Work item: Whenever a line in the entries below contains the string "computer", copy that line.

Source information:
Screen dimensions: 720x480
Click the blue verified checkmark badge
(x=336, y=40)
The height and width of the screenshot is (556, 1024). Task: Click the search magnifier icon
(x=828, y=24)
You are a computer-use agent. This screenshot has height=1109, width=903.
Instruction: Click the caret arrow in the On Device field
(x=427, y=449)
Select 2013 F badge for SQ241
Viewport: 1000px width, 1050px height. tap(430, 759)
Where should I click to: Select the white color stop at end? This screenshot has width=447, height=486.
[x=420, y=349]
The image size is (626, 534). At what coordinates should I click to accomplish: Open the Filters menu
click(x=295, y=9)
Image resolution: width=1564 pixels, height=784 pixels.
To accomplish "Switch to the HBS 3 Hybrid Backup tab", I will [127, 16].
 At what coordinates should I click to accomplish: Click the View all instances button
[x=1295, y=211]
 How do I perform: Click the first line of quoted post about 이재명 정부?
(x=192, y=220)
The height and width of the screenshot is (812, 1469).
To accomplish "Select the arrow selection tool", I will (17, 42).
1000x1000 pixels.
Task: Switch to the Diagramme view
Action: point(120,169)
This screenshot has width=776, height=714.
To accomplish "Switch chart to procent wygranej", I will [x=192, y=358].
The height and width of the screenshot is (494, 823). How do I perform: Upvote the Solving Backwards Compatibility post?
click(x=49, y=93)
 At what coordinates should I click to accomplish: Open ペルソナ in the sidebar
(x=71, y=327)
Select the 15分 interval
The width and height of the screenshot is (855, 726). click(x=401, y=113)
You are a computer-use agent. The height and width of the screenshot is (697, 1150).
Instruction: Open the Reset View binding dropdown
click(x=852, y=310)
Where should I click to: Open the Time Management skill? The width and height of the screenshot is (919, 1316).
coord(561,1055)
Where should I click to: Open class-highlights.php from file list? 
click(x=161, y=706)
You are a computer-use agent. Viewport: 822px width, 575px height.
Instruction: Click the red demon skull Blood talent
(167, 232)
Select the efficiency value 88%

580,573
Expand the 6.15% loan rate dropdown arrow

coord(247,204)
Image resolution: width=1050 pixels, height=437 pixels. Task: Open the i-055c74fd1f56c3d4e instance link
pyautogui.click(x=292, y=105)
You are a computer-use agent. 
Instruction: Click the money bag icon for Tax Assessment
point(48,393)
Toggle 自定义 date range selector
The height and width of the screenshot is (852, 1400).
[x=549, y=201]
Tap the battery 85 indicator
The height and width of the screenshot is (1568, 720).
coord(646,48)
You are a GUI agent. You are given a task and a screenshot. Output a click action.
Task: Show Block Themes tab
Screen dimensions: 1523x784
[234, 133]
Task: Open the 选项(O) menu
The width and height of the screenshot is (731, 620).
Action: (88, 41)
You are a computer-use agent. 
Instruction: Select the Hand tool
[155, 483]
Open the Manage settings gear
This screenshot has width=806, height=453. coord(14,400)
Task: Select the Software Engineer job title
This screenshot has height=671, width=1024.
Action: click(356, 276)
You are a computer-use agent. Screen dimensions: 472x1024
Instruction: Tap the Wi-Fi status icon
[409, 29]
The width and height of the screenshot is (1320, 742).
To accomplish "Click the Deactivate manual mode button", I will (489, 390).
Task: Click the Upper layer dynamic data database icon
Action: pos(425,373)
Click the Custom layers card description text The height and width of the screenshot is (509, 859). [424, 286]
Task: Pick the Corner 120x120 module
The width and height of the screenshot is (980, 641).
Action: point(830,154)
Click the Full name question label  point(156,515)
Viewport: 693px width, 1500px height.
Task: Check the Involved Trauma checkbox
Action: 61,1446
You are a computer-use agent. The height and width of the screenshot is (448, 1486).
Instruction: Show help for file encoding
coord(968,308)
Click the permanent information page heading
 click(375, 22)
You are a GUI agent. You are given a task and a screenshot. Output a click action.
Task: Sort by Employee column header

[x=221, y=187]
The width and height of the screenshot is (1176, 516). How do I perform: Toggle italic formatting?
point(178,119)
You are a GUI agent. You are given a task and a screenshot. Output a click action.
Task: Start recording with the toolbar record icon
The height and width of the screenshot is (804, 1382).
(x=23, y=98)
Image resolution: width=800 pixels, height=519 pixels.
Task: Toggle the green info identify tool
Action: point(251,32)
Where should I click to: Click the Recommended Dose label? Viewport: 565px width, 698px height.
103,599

Solution to this exercise:
You are a computer-use agent. This screenshot has height=1109, width=903.
You are a computer-use agent. The height and width of the screenshot is (697, 1150).
You are a computer-use agent. Viewport: 822px width, 575px height.
You are a computer-use agent. 
You are a computer-use agent. 
You are a computer-use agent. Screen dimensions: 472x1024
You are a computer-use agent. The height and width of the screenshot is (448, 1486).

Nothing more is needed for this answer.